Thursday, March 31, 2011

Penfield Mood Organ and Fukushima



1

I”ve been considering the machinery of emotion lately. Some of this came from rereading Philip K Dick’s novel Do Androids Dream of Electric Sheep? In that (admittedly grim, even for Dick) too near future look at San Francisco, the world has suffered a massive nuclear exchange, and many have left earth. Those who are left live in a world where radiation slowly poisons everyone, where animals are mostly extinct, and where the androids made for those who went into outer space sometimes come back. Of course many of you have seen Blade Runner, which elaborates some but not most of Dick’s plot and hardly any of his vicious satire.

Most people in the novel seem beaten down. Depressed. But there’s a machine – the Penfield mood organ, a machine for artificial brain stimulation – that you can use to feel differently. You can set the machine at night so that in the morning, you’ll feel like going to work; in fact, you are looking forward to it! There’s the setting for “businesslike professional attitude” and one for “awareness of the manifold possibilities open to me in the future.” There’s a setting for wanting to watch TV no matter what’s on; there’s a setting (#3) for wanting to use the mood organ. (For a longer post on the Penfield mood organ, Penfield himself, and cyborg mind control, see http://cybunny54.blogspot.com/2011/03/on-penfield-machines-and-cyborgs-1.html)

The wife of Rick Deckard (the main character, played by Harrison Ford in the film) is named Iran; she finds a way to outwit the Penfield and find a setting for six hours of self accusatory depression. Besides the obvious gender satire (guys are supposed to be upbeat, hey! Even in a vast irradiated wasteland! And women are not only moody and sad but somehow seek this out, invite it in…) the novel imagines humans trying to confront ecological and social collapse. As Iran speaks, this (utterly natural and appropriate) emotion of despair is interrupted by the TV:


Her voice had become sharp with overtones of bleakness as her soul congealed and she ceased to move, as the instinctive, omnipresent film of great weight, of an almost absolute inertia, settled over her.

## Written exercise 1
In the blog post on the Penfield mood organ, replace "San Francisco" with "Los Angeles" and write out the passage starting with "Penfield Mood Organ and" and going on through "his vicious satire.".
## Written exercise 2
Summarize the blog post on the Penfield mood organ in two sentences.
## Written exercise 3
Continue the blog post on the Penfield mood organ from its final sentence.
The records after this point are not needed for any task.

## Material
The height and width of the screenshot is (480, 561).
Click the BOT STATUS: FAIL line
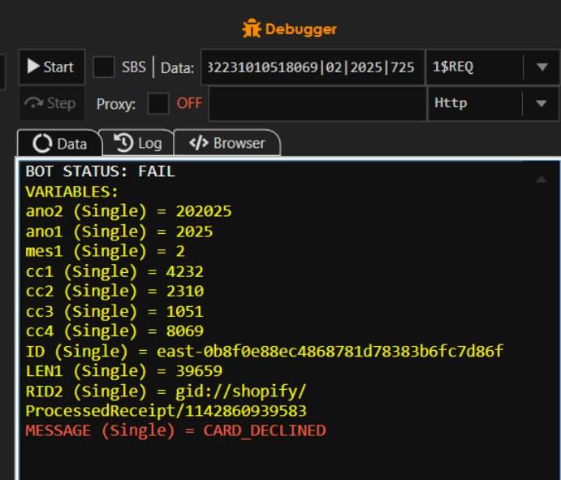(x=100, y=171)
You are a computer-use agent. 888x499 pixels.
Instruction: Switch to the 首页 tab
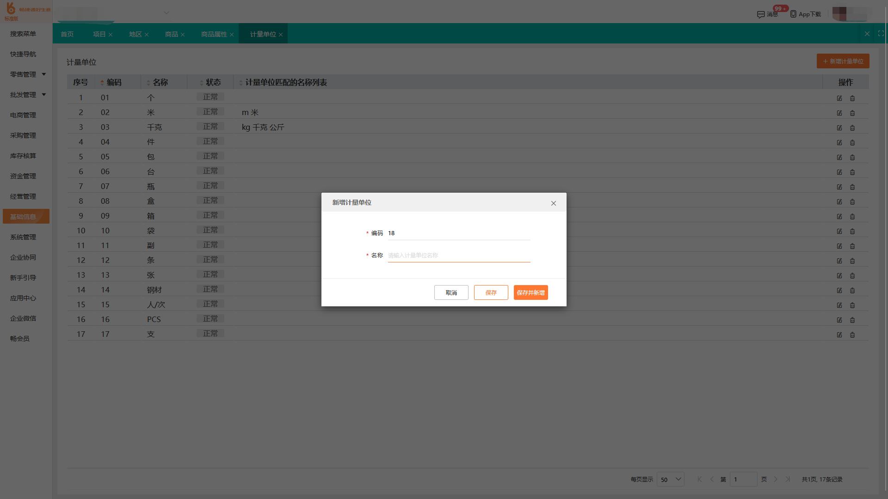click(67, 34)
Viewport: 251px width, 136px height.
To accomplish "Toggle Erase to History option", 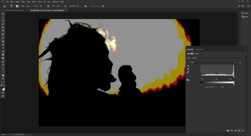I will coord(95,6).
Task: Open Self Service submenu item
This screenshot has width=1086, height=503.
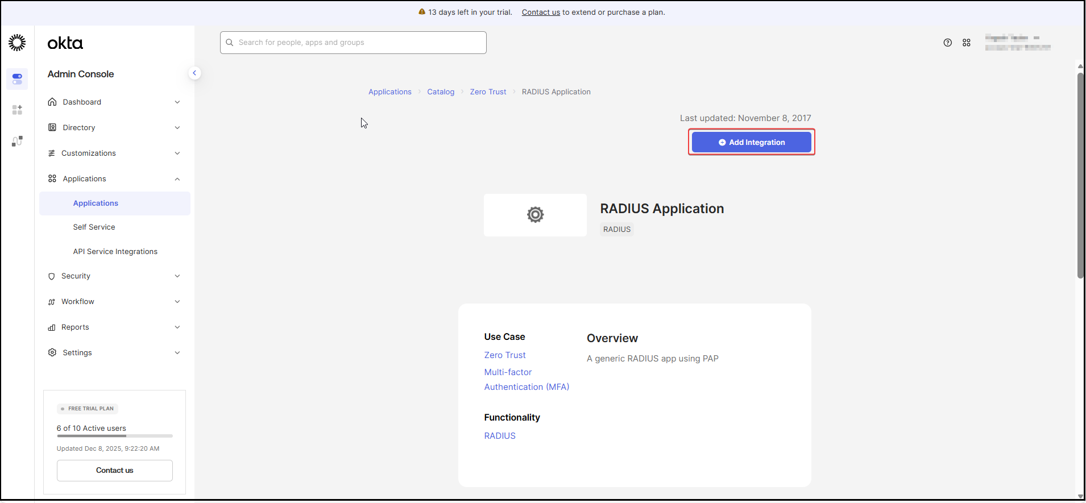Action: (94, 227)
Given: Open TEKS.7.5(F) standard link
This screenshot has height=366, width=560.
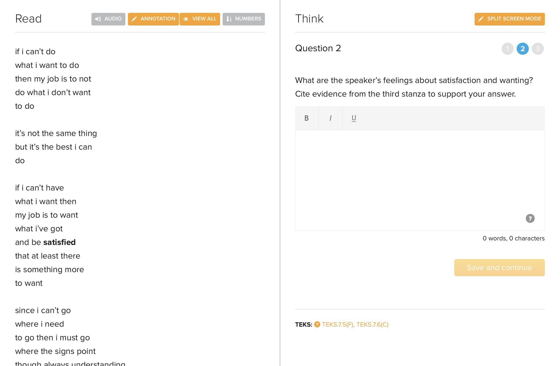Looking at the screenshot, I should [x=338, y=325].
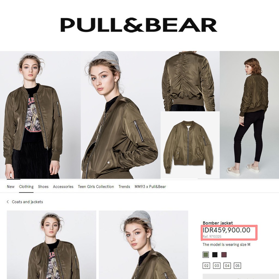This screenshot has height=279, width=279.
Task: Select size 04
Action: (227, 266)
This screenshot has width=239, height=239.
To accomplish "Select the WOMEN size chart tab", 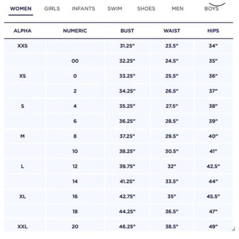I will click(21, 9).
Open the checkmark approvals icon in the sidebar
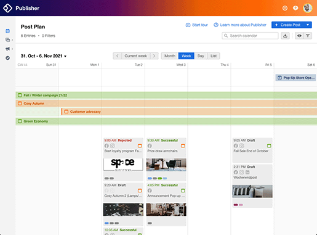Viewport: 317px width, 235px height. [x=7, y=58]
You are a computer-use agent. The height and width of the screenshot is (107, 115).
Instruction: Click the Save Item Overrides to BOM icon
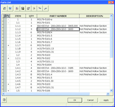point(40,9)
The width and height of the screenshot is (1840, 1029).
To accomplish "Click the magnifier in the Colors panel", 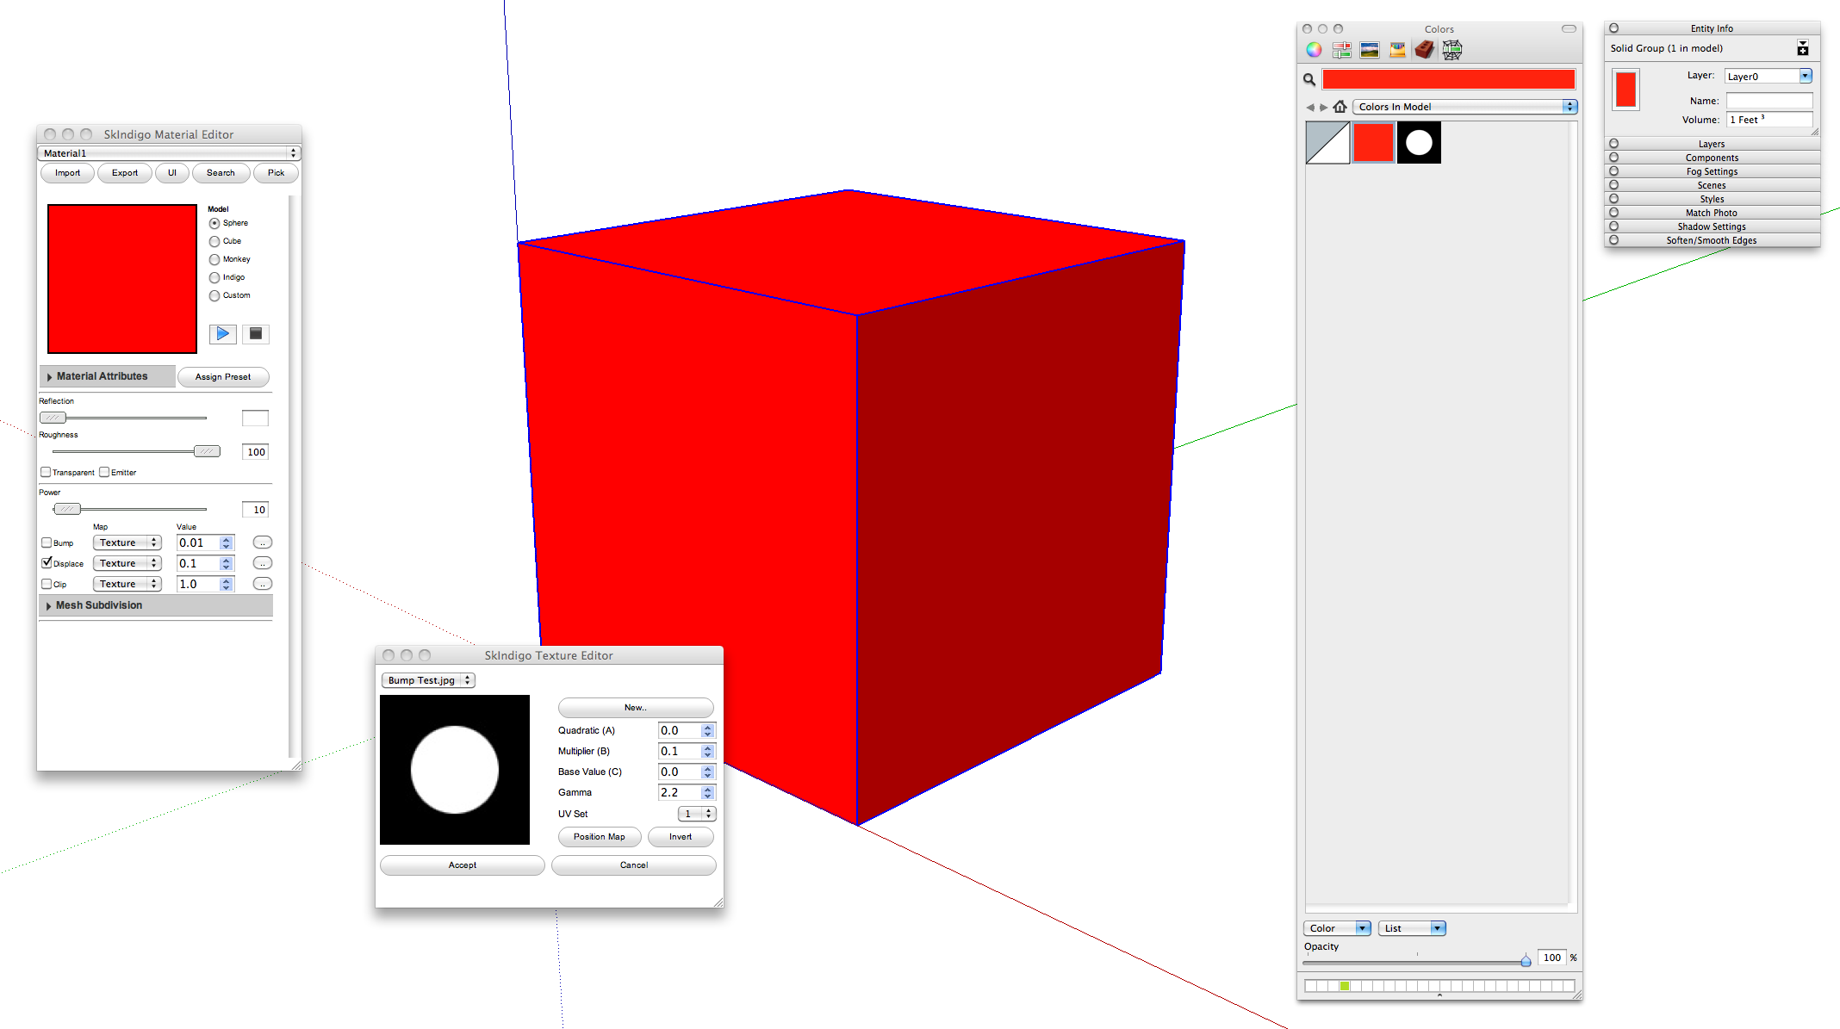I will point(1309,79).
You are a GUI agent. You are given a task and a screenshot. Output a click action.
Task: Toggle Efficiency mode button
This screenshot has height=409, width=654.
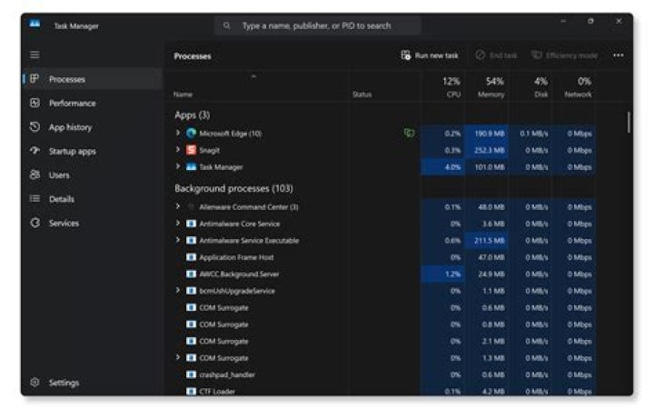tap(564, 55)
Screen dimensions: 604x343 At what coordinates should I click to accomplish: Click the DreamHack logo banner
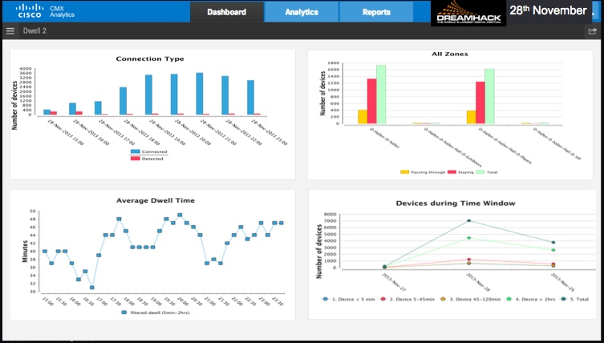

## Task answer 1
Penfield Mood Organ and Fukushima



1

I”ve been considering the machinery of emotion lately. Some of this came from rereading Philip K Dick’s novel Do Androids Dream of Electric Sheep? In that (admittedly grim, even for Dick) too near future look at Los Angeles, the world has suffered a massive nuclear exchange, and many have left earth. Those who are left live in a world where radiation slowly poisons everyone, where animals are mostly extinct, and where the androids made for those who went into outer space sometimes come back. Of course many of you have seen Blade Runner, which elaborates some but not most of Dick’s plot and hardly any of his vicious satire.

## Task answer 2
The post considers the machinery of emotion through Philip K Dick's novel Do Androids Dream of Electric Sheep?, set in a radiation-poisoned near-future San Francisco after a nuclear exchange, where the Penfield mood organ lets people set feelings such as a businesslike professional attitude or a wish to watch TV. Rick Deckard's wife Iran finds a way to set it for six hours of self-accusatory depression, which the post reads both as gender satire and as the novel's picture of humans confronting ecological and social collapse.

## Task answer 3
He turned up the TV sound and the voice of Buster Friendly boomed out and filled the room. “—ho ho, folks. Time now for a brief note on today’s weather. The Mongoose satellite reports that fallout will be especially pronounced toward noon and will then taper off, so all of you folks who’ll be venturing out—“


Despair, false optimism, depression, escape. And later in the novel there are representations of religious awe and transcendent Empathy (often accessed, by the emotionall stunted Earth humans, using an empathy machine that allows one to “be” the Jesus character Mercer).

The one emotion that isn’t offered for dialing, or very prevalent in the novel? It’s the one we should feel, retroactively, toward those who steer us toward such a future.

Anger.

2

"History shows again and again how nature points out the folly of man." Blue Oyster Cult, Godzilla


So all of you folks who’ll be venturing out…here is a link to show the plume of radiation leaving Japan:

www.tinyurl.com/radcloud



See those numbers? No, they are cut off. And what do the colors mean? See that unnerving progress? Can you "read" what this is telling you?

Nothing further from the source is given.